Document excerpt: Begin

Monday, 31 March 2008
Love in the Yellow Mountains
I have always wanted to visit Huangshan in China as I thought it was the most beautiful place in the world - the strange rounded mountains with pines clinging like tinsle in a swirling soup of mist. But the hopeless romantic in me loves this story as much as the landscape's beauty. Couples come to this place and lock a padlock engraved with their names on this chain, before throwing the key into the valley far below. In this way they can never break up - they are locked together in love forever...
Thursday, 27 March 2008
Recipe for Siberian Punch
Three bottles of champagne, one bottle of vodka, half a bottle of brandy, four glasses of curacao, sugar, sliced apple, grated nutmeg, the zest of a lemon: soda water (if desired). Stir well and set alight!
Friday, 21 March 2008
The building cried glitter...
Demolition by fireworks - sometimes we should learn something from Las Vegas...
Tuesday, 18 March 2008
Dream Tbilisi
Tbilisi appeared last night ringed with water. And as I arrived the city wove itself around me more beautiful than any I had seen before – the buildings grew out of the ground in pastel shades as if so old they were part of the earth they rested on. Waited. I got on the monorail that led around my head, dripped down to the water and threaded together the parts that made this place. The areas were scrunched up like discarded handfuls of paper – squashed into corners or left on the ground as an afterthought. Old and accidental this place had grown to look more natural than any I had ever seen. My eyes shivered.
Poem when I was 25...
You had a kite.
And it blew
in the wind ‘til pulled out
the sky in ribbons frayed
around the edges I thought I saw things try and struggle out.
They were in different colours and
fell gently.
I lay down by your feet.
Tried to catch the sounds they made
footprints
marked around you in spilled shudders.
I’d circled you in grass by the time you moved away.
Left the objects fallen
on the ground.
We looked after you.
Made noises too quiet.
Quivers.
Dropping.
And it blew
in the wind ‘til pulled out
the sky in ribbons frayed
around the edges I thought I saw things try and struggle out.
They were in different colours and
fell gently.
I lay down by your feet.
Tried to catch the sounds they made
footprints
marked around you in spilled shudders.

Document excerpt: End
Data extract: Begin

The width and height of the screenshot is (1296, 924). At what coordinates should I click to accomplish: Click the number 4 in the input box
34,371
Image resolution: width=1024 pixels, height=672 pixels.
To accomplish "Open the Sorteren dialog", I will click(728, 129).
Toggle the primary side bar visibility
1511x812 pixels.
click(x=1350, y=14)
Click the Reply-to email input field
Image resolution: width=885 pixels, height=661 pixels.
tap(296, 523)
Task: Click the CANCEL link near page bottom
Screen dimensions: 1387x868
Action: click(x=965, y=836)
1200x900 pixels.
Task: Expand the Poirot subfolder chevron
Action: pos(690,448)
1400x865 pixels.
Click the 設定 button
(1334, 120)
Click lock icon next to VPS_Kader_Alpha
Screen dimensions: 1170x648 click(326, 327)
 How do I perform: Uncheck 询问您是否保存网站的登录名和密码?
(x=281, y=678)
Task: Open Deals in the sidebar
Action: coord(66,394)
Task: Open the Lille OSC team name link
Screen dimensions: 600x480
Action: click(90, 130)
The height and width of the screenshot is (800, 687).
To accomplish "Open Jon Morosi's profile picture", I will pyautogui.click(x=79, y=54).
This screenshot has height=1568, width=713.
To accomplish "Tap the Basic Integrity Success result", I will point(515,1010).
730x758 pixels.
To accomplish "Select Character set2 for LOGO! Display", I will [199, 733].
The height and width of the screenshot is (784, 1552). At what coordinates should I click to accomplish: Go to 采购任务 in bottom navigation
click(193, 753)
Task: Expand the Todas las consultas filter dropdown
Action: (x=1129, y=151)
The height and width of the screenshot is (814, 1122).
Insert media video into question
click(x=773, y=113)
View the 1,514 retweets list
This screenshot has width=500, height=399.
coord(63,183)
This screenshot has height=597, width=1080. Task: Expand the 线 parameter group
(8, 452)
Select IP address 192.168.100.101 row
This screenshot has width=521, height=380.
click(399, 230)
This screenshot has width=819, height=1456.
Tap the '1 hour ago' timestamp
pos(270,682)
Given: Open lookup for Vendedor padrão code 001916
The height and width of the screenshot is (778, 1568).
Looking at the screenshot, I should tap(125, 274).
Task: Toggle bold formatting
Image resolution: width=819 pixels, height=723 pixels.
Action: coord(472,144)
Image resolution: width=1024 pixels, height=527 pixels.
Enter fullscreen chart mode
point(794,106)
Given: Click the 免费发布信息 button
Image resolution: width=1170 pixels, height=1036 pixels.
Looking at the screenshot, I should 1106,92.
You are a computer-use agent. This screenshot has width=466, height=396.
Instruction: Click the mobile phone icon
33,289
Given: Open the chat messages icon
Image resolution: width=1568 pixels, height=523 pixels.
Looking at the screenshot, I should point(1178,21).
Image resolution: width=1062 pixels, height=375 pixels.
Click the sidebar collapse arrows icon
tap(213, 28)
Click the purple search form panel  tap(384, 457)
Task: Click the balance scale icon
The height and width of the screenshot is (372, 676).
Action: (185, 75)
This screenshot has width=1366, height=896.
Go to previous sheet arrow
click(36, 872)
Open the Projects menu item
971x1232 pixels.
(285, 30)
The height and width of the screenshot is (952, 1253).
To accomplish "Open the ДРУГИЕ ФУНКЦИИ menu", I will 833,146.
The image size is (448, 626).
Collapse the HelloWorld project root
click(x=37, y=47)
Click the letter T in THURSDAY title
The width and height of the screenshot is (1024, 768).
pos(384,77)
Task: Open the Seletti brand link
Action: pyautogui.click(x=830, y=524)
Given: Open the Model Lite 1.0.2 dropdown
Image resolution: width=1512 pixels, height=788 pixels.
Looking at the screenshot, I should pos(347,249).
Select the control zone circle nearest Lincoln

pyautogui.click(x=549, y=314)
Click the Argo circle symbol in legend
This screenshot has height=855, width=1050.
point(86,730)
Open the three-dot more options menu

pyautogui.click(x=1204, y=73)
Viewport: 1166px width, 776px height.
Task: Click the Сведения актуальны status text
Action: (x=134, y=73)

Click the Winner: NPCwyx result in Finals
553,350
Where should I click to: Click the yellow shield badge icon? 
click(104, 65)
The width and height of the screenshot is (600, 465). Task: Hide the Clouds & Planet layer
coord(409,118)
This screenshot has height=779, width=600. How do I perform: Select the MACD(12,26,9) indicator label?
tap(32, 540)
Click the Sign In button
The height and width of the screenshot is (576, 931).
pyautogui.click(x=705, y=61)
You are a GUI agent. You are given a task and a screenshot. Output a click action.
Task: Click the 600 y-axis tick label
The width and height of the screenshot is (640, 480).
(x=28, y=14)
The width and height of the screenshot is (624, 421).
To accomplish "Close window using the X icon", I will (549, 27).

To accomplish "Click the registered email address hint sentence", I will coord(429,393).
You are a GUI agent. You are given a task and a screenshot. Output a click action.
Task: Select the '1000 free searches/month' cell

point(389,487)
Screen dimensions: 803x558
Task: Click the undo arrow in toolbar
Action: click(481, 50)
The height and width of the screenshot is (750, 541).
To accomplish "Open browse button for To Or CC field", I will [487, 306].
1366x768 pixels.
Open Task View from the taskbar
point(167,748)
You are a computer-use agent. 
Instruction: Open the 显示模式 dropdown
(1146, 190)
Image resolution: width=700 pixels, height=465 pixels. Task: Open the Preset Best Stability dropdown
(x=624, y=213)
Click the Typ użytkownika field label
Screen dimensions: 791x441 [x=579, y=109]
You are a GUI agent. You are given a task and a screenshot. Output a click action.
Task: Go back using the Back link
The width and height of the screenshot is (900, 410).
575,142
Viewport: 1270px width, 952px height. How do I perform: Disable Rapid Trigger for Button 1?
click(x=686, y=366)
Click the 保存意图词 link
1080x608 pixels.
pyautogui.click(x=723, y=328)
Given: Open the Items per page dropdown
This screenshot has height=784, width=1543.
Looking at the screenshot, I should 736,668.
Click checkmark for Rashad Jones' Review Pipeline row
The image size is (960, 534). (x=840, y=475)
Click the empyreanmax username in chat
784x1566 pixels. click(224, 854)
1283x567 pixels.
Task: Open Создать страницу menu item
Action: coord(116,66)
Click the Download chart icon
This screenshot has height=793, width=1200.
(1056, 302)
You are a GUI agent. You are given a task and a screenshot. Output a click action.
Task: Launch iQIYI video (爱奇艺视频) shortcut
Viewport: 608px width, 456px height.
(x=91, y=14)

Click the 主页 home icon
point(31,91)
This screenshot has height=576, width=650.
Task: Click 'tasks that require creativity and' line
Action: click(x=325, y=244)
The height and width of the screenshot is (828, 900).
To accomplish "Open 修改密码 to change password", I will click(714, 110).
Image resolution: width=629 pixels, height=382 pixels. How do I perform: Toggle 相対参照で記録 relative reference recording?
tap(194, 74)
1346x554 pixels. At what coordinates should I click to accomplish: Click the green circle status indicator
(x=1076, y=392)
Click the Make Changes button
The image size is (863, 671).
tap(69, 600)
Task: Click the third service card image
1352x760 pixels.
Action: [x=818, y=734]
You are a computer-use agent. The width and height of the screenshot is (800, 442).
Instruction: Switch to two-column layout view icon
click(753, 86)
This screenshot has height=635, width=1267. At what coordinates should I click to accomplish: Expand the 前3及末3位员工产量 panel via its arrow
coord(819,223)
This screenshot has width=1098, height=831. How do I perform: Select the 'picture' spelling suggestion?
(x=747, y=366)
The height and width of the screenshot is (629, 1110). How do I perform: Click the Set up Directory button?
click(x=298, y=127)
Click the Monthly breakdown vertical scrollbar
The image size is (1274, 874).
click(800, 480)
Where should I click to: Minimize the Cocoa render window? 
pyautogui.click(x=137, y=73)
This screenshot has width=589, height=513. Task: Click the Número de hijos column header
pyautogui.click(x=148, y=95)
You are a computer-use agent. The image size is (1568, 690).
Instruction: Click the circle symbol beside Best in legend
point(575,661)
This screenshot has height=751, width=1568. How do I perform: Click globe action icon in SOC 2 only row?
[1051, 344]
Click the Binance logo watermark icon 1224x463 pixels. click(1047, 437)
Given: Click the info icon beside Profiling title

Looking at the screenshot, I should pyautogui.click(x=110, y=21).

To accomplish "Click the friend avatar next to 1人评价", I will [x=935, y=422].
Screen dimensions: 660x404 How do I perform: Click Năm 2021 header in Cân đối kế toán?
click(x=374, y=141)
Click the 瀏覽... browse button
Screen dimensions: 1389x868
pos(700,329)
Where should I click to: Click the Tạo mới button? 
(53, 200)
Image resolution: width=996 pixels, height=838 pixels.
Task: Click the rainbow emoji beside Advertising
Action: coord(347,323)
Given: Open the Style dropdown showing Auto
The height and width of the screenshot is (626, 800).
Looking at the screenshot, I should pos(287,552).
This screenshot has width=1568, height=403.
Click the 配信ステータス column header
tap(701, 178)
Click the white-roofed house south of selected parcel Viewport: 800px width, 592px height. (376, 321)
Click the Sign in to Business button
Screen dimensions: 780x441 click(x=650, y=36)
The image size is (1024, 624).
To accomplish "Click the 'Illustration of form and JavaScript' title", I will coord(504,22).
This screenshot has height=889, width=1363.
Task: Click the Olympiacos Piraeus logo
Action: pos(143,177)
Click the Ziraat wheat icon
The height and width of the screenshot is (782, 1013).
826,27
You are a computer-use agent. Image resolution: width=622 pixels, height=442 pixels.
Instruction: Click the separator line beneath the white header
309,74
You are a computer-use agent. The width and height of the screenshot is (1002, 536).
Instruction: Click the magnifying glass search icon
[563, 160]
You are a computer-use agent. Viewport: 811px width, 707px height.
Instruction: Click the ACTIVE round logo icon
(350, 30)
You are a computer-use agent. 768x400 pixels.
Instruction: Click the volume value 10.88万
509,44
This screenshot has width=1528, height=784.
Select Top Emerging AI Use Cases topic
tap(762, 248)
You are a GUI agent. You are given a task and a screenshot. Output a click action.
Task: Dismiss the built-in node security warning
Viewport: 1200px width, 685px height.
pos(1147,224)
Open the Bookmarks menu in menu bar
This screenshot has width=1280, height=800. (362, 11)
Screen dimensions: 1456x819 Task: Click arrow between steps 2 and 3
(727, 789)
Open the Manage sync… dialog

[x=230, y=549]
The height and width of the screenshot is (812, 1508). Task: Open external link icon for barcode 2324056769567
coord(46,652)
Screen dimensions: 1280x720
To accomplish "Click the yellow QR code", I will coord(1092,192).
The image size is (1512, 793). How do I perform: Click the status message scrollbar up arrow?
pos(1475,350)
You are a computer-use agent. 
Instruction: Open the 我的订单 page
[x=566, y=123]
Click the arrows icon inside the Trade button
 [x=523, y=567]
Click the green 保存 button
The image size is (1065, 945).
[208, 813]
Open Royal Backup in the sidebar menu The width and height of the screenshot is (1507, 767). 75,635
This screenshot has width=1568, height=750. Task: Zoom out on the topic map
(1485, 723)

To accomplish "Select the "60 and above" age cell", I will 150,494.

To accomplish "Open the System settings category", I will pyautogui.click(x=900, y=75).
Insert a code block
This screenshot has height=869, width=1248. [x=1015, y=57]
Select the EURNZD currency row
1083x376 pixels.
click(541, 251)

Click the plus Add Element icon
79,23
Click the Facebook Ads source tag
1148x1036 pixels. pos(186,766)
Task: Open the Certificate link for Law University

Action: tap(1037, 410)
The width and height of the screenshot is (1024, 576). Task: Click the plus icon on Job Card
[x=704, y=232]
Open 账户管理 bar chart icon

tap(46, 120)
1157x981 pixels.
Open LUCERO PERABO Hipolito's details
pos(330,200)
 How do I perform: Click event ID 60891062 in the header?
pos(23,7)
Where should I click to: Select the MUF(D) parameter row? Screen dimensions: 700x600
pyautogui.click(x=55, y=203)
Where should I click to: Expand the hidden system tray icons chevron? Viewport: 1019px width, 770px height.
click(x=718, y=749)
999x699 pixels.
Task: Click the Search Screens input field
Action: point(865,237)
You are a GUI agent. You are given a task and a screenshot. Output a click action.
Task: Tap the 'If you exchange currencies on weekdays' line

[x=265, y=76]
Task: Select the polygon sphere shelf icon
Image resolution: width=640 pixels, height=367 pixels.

Data extract: End

### List of tasks
A) Reproduce the portion of the blog excerpt that starts with "You had a kite." and goes on through "you moved away.".
B) Render this sentence from the blog excerpt in French: "Couples come to this place and lock a padlock engraved with their names on this chain, before throwing the key into the valley far below."
Rely solely on the blog excerpt for the work that is requested.

### Task-by-task answers
A)
You had a kite.
And it blew
in the wind ‘til pulled out
the sky in ribbons frayed
around the edges I thought I saw things try and struggle out.
They were in different colours and
fell gently.
I lay down by your feet.
Tried to catch the sounds they made
footprints
marked around you in spilled shudders.
I’d circled you in grass by the time you moved away.

B) Les couples viennent en ce lieu et accrochent à cette chaîne un cadenas gravé de leurs noms, avant de jeter la clé dans la vallée tout en bas.